The appellant company had agreements from 1944 with the Maharaja of Jeypore to collect "sleepers and scantlings" from sal trees in specific forest ranges, paying royalty based on supply price to Indian Railways. These agreements were set to expire on June 30, 1950. The company offered to pay enhanced royalty for the period June 1, 1948, to June 30, 1950, conditional on the Estate granting a renewal. The Collector of Koraput, under Section 3(1)(a) of the Orissa Preservations of Private Forests Act, 1947, sanctioned a one-year renewal. Subsequently, a fresh agreement was executed on June 13, 1952, for three years (July 1, 1951, to June 30, 1954), granting the company rights to cut marked sal trees and convert them into "sleepers and scantlings," with specified royalties subject to a minimum of Rs. 40,000 annually.
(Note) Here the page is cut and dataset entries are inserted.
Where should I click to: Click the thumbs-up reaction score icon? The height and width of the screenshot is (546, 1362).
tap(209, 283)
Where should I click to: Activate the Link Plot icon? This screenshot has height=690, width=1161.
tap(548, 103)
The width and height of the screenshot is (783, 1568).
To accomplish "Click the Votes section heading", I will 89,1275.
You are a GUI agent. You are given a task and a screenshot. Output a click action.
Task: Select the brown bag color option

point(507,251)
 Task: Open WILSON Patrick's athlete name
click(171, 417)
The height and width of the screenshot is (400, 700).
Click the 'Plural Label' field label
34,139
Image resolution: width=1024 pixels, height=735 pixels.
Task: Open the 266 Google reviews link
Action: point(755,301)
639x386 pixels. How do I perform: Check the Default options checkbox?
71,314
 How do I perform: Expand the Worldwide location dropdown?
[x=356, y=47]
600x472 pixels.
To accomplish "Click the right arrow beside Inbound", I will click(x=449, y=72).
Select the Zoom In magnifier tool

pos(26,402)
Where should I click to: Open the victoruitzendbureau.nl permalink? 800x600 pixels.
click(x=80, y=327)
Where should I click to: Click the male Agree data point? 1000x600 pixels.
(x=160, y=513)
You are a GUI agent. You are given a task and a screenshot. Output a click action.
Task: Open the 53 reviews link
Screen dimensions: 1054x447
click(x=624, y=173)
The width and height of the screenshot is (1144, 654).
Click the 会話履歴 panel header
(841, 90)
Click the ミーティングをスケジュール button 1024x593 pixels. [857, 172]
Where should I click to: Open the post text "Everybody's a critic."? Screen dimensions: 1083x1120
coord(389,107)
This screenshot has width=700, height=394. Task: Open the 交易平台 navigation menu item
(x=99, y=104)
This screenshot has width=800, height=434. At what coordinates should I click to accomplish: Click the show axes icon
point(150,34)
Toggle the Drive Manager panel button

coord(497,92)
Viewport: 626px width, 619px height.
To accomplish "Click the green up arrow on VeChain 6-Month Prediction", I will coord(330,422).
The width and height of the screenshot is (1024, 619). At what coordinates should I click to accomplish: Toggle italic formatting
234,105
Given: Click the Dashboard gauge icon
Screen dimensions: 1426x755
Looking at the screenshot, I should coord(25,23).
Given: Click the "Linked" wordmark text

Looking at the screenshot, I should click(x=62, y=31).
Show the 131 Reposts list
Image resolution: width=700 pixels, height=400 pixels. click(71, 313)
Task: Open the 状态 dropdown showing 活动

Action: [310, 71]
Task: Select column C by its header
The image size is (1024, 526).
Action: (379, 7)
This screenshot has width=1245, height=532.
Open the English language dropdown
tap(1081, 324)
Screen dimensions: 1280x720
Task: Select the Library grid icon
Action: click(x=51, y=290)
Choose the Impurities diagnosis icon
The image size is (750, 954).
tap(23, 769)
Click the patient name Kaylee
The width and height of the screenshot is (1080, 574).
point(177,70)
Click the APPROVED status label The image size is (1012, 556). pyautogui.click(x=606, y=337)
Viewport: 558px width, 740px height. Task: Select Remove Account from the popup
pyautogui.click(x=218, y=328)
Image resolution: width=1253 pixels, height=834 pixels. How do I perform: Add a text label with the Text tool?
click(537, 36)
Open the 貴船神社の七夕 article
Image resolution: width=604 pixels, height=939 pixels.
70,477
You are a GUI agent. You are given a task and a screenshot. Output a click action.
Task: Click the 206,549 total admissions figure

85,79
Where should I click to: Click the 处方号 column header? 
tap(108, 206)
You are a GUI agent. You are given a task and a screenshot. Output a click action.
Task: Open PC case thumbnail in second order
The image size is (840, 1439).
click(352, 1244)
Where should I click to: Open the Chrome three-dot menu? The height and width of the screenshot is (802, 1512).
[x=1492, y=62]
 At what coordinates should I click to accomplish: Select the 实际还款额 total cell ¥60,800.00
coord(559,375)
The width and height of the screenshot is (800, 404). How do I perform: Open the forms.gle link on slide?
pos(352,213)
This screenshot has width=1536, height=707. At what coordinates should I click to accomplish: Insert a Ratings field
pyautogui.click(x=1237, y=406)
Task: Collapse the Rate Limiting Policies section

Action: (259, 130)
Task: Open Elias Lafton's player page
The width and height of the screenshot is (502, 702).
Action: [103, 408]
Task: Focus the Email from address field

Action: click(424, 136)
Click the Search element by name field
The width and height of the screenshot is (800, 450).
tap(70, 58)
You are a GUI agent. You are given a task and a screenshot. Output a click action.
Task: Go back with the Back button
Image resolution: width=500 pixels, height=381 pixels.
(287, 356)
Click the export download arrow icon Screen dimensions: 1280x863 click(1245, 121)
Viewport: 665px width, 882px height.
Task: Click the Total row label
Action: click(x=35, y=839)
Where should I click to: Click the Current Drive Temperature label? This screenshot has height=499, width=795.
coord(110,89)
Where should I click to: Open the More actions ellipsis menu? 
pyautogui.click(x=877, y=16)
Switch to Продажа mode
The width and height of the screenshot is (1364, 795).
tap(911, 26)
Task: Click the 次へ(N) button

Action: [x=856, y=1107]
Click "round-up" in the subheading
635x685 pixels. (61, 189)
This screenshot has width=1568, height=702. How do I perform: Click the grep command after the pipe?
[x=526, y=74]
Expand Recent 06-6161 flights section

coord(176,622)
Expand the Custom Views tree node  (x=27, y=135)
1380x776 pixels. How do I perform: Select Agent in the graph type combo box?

During negotiations for the extension, the company made several offers for additional annual payments (ultimately Rs. 83,000 annually in aggregate) conditional on securing a multi-year extension or a new lease. This covenant for additional payments was not incorporated into the 1952 agreement. In the assessment year 1953-54, the Income-tax Officer rejected the company's claim to deduct Rs. 83,157 (representing the additional payments) under Section 10(2)(xv) of the Indian Income-tax Act, 1922. The Appellate Assistant Commissioner reversed this, holding the payments were "additional royalty" and "prime cost of stock-in-trade." The Income-tax Appellate Tribunal confirmed the AAC's order and referred the question to the Calcutta High Court: "Whether the sum of Rs. 83,517 was allowable as an expenditure of a revenue nature?" The High Court answered in the negative, finding the expenditure to be capital. It reasoned that both regular royalty and additional payments were of the same character, acquiring a "right to extract sleepers" (a capital asset). Alternatively, it held the additional payments were for securing an agreement extension, providing an enduring benefit, thus capital.